● **Problems and tasks**
1/ Reproduce word for word the passage of the adoption post that opens with the words containing "But you, as" and closes with "as a relative.".
2/ Write the next part of the adoption post, picking up after its final sentence.

● **Text provided**

In honor of November being National Adoption Awareness Month, Portrait of an Adoption is running a special series called 30 Adoption Portraits in 30 Days. Designed to give a voice to the many different perspectives of adoption, this series will feature guest posts by people with widely varying experiences.
Picture that your little boy – the light of your life – has two relatives who might be politely described as “troubled.” They dropped out of high school – the male relative at 13- and they drink a lot. This is not good, because both their moms are alcoholics.
They both have tempers and the male relative has been arrested several times – once for hitting his own mother. He might have sexually abused his little sister. The female relative has borderline personality disorder, which means she is extremely emotional, needy and insecure.
When your little boy was an infant, these relatives spent time with him. It didn’t go well. One time, when they were supposed to be watching the little boy, they left him naked and lying in his own pee while they went outside for a smoke. Other times they fought with each other in front of the boy. They forgot to change him and feed him. He came home with his genitals bright red and you still don’t know why.
These relatives – this young man and young woman – really love your little boy. They want to see him, spend time with him, get lots of pictures of him and be part of his life.
But you, as his mother, know they are not safe for him to be around. They are good people at heart, but they are deeply troubled and you fear they might hurt him. Either physically or psychologically. They say they “won’t take him from you,” which is horrifying for the very fact that they even brought it up. Their need for your son seems to have little to do with who he IS but instead, what he REPRESENTS to them as a relative.

● **Entries on locating words and elements**

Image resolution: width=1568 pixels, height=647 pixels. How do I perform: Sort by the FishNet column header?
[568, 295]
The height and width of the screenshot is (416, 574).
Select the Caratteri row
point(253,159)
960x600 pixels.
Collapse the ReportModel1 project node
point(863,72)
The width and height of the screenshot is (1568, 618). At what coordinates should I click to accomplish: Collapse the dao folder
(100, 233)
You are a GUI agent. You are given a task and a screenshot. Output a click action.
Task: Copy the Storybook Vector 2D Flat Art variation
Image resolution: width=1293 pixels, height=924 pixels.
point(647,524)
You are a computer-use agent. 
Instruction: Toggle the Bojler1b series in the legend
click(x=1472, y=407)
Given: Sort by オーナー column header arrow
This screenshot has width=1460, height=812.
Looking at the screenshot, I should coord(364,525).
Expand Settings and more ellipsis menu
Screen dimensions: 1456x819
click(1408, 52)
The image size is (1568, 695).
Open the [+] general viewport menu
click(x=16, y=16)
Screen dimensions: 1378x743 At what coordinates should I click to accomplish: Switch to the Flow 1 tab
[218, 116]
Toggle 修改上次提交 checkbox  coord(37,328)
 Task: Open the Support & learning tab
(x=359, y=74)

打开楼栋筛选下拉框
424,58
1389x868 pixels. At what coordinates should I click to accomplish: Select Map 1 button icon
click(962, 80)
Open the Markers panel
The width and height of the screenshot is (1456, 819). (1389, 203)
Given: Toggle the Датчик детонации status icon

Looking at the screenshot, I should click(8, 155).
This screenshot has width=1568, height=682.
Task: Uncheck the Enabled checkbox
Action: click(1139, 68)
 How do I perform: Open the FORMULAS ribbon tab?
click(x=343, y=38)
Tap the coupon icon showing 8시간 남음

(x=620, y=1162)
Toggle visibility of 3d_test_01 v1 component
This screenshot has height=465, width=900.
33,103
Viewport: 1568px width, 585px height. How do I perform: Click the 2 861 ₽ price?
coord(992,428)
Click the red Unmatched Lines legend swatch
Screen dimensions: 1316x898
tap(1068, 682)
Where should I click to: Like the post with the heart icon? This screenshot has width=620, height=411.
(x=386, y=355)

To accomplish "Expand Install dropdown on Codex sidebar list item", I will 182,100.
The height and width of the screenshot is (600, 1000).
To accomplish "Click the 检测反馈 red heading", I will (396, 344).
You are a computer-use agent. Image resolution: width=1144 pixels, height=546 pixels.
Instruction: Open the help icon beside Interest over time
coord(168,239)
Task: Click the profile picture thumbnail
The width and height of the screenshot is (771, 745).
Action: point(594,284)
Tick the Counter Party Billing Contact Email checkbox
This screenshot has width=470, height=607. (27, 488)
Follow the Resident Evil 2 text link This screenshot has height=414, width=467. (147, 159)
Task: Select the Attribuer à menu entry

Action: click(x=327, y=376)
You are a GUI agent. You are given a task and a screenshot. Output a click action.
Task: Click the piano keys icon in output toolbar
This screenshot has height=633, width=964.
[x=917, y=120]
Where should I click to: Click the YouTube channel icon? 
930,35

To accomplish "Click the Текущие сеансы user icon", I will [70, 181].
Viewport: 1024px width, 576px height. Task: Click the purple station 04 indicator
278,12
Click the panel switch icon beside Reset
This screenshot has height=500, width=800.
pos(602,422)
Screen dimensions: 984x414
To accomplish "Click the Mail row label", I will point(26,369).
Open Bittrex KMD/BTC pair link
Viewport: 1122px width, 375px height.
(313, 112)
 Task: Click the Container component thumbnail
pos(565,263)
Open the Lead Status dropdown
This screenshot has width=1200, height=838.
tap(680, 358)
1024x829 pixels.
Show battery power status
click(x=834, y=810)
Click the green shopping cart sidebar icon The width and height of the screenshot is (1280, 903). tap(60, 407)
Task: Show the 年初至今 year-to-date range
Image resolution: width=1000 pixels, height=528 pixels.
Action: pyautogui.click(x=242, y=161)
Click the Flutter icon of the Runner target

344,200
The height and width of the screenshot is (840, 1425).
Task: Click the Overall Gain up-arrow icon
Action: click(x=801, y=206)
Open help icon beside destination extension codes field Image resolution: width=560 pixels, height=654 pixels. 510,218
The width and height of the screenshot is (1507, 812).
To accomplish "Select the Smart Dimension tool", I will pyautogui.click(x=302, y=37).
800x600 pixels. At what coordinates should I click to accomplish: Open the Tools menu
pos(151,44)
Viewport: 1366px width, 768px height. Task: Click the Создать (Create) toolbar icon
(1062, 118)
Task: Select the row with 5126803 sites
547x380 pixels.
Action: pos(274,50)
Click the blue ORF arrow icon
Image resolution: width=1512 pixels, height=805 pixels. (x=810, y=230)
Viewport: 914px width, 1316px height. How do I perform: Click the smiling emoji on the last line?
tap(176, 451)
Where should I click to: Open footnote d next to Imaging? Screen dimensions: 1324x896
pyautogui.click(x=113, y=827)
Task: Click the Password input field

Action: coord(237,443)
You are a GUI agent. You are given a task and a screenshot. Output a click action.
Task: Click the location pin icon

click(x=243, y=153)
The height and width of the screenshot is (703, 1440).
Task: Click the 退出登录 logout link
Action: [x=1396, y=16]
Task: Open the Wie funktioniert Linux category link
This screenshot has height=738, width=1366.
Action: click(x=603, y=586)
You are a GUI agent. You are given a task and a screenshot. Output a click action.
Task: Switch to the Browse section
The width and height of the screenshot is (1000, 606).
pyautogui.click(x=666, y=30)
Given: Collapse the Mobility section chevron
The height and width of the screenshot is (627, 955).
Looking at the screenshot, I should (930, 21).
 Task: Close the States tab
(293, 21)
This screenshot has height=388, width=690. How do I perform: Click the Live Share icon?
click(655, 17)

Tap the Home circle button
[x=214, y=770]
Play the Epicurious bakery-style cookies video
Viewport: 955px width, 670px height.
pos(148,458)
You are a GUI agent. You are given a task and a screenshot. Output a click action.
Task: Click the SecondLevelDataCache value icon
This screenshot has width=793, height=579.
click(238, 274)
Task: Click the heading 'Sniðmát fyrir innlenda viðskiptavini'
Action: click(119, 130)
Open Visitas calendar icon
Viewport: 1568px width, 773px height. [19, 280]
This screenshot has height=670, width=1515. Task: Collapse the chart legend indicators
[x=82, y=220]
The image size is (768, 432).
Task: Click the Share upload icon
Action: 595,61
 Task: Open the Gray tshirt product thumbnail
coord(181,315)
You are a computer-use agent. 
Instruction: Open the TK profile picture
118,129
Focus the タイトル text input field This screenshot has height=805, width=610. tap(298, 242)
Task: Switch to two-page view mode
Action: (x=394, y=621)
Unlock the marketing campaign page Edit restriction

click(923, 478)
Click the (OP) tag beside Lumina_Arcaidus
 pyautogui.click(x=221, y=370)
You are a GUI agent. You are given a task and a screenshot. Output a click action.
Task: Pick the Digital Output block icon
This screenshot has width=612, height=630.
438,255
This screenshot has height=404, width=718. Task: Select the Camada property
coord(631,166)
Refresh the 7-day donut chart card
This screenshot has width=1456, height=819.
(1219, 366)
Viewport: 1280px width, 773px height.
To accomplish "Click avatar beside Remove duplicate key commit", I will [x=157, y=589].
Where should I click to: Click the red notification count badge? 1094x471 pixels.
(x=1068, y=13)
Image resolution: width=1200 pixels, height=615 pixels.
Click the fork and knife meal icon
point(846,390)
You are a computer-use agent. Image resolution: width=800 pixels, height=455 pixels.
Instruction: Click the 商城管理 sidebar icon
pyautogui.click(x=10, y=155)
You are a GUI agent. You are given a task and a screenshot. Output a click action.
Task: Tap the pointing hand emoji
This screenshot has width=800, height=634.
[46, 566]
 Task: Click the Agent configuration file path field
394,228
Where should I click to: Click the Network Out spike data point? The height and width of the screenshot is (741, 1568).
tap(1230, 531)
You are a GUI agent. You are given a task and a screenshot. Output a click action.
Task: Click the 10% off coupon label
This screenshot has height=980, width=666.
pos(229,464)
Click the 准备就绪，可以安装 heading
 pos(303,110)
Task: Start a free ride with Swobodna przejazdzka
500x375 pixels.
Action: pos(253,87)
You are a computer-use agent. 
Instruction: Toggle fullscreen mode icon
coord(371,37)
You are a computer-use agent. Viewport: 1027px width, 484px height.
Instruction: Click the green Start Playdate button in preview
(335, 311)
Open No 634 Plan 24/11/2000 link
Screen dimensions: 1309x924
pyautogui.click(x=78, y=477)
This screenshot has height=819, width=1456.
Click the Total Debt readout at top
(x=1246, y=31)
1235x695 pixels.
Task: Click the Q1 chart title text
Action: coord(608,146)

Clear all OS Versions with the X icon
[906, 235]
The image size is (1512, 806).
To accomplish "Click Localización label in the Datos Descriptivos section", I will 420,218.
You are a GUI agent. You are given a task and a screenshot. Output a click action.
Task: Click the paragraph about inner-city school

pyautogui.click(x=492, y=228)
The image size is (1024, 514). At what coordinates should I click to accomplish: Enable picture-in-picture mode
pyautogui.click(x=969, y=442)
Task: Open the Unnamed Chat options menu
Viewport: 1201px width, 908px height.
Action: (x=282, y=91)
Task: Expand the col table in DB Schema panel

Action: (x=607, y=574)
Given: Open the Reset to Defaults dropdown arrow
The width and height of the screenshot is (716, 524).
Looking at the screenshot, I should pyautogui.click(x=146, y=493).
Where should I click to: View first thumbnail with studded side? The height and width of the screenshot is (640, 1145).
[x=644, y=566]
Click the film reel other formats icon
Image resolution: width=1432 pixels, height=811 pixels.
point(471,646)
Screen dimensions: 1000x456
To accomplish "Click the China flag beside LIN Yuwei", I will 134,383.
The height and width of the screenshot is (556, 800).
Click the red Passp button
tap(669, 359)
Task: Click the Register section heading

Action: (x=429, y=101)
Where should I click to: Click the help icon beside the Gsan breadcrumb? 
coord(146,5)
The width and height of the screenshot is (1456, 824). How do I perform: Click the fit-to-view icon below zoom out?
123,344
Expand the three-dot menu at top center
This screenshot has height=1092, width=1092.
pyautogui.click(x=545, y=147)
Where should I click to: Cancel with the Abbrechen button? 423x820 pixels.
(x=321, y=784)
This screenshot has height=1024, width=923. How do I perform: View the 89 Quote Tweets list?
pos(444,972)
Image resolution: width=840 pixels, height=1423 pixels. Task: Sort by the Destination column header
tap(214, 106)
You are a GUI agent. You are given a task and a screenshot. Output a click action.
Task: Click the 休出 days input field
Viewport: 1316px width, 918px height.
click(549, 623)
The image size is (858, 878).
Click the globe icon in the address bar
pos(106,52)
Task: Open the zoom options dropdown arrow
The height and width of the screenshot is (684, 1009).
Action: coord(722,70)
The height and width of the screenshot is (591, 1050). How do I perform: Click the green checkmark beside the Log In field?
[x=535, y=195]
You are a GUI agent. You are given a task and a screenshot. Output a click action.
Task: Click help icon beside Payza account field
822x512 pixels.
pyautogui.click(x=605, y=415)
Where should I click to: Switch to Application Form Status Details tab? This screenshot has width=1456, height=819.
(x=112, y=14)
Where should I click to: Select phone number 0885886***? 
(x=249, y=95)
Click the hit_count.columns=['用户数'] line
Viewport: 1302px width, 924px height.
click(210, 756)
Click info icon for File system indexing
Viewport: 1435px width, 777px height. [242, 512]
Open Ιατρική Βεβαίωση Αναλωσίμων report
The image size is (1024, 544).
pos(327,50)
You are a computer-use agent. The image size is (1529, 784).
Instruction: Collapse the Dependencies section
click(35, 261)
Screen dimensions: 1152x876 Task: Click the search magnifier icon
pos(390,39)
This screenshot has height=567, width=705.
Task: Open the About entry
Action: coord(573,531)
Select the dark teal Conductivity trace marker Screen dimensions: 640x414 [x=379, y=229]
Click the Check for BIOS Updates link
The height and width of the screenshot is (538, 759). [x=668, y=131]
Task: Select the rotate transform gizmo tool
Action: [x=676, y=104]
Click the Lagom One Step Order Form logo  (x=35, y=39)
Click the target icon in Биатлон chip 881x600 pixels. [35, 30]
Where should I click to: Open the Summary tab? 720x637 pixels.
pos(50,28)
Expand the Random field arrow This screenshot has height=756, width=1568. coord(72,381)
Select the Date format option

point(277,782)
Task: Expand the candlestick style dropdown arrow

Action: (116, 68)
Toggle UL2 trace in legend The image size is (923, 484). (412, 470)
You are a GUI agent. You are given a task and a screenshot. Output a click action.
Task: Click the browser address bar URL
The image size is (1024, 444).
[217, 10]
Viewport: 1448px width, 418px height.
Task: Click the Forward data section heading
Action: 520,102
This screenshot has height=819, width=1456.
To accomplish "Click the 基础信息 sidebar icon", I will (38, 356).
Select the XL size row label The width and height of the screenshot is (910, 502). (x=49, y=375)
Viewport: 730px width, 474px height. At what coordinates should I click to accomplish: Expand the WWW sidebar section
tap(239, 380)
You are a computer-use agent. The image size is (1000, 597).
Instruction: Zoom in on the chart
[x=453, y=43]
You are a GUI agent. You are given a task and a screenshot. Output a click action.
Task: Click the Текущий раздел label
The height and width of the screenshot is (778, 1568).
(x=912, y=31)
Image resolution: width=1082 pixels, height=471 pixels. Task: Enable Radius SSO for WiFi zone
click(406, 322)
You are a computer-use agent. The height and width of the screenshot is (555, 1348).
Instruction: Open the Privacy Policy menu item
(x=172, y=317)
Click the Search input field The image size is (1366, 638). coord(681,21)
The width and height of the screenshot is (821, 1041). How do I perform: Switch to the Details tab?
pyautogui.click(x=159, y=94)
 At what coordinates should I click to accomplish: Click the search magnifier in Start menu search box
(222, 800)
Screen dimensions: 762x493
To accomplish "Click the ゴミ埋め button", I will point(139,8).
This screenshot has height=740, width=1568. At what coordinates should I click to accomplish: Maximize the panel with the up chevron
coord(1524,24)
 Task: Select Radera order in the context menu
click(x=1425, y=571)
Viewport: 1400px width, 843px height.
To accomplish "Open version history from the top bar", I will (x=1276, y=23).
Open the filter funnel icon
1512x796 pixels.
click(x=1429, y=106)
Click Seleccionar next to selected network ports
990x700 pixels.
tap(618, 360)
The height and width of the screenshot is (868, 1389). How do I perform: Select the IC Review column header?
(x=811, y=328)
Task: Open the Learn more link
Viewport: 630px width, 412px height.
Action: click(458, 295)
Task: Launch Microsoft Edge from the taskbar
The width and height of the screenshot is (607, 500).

● **Answers per task**
1/
But you, as his mother, know they are not safe for him to be around. They are good people at heart, but they are deeply troubled and you fear they might hurt him. Either physically or psychologically. They say they “won’t take him from you,” which is horrifying for the very fact that they even brought it up. Their need for your son seems to have little to do with who he IS but instead, what he REPRESENTS to them as a relative.

2/
Frankly, these relatives scare you. If they weren’t related to him, if they were just neighbors down the street, there is no way in hell that you would let your son spend time with them.
Now picture that these are your son’s birth parents.
This is why my son has a closed adoption and always will. His birth parents are not safe and I will do everything in my power to protect him.
I am the mom, the one who takes care of him and I know what’s best. When he is 18 and he wants to seek them out, I won’t stop him. But this is a CLOSED adoption and will remain so. Blood is one thing, anger and instability is another.
Child welfare workers took this little boy from his teen parents as an infant because they couldn’t even handle the first few weeks of his life. They were charged with neglect. I won’t go into all the specifics.
Child welfare workers kept him away from his birth parents because they couldn’t get it together to even visit with him regularly. The judge favored them at first because they were such young teens – they were given visitation of two times a week, for several hours at a time.
So in a one-year period, they could have seen this lovely little boy more than 100 times. Do you know how many times they showed up? In a whole year? Fourteen. And that was with social workers driving TO THEIR HOUSE to pick them up. Often, they just wouldn’t get in the van. Even if the little boy was inside.
For several of those visits, I actually drove my son there and back. He was my foster baby, they were his birth parents. I knew I had no rights; I knew the score. He needed to visit with them; I would help make that happen, even though I loved him, too.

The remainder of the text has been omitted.